- [Requirement]
With the line containing "700x444 pixels." as the first line and the last line of the records as the final one, reproduce that range exactly.

[Stored data entries]
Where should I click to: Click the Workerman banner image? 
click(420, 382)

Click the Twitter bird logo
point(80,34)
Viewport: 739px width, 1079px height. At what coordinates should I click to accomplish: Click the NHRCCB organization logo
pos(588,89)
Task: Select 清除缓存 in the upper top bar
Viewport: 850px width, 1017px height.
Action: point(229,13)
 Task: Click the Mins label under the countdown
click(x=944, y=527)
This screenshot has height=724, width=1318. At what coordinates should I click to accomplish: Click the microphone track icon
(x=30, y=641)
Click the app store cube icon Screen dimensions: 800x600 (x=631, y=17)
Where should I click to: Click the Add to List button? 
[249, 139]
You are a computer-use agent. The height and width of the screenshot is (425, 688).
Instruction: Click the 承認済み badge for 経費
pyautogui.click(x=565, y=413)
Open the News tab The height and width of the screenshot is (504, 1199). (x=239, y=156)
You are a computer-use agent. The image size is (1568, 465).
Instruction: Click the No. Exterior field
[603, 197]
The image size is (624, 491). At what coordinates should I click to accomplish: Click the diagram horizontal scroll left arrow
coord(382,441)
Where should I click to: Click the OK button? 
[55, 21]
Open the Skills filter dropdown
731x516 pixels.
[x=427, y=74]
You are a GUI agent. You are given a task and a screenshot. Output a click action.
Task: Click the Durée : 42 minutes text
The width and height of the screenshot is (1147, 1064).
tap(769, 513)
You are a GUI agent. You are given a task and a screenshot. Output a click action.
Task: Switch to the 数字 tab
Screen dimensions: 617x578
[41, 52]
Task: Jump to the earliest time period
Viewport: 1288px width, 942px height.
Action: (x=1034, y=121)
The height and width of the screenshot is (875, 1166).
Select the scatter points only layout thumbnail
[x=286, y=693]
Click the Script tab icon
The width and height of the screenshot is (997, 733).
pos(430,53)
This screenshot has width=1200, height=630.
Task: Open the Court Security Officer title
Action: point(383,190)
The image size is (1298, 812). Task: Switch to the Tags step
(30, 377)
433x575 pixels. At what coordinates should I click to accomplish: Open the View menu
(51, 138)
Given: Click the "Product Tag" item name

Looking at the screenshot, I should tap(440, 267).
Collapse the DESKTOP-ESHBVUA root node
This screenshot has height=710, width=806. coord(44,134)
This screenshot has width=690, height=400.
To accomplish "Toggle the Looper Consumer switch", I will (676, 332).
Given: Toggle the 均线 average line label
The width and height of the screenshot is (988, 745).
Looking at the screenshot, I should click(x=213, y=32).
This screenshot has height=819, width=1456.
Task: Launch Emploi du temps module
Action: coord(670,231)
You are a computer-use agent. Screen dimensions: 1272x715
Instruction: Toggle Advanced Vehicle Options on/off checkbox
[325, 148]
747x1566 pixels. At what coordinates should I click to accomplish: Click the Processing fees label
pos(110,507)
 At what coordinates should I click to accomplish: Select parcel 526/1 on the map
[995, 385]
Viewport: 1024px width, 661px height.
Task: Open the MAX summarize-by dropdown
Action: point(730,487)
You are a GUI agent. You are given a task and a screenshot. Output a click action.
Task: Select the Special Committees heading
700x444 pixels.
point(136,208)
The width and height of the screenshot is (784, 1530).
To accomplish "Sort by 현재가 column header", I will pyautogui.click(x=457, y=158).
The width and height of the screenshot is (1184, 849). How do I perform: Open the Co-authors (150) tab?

- [Written solution]
700x444 pixels.
point(136,208)
The width and height of the screenshot is (784, 1530).
To accomplish "Sort by 현재가 column header", I will pyautogui.click(x=457, y=158).
The width and height of the screenshot is (1184, 849). How do I perform: Open the Co-authors (150) tab?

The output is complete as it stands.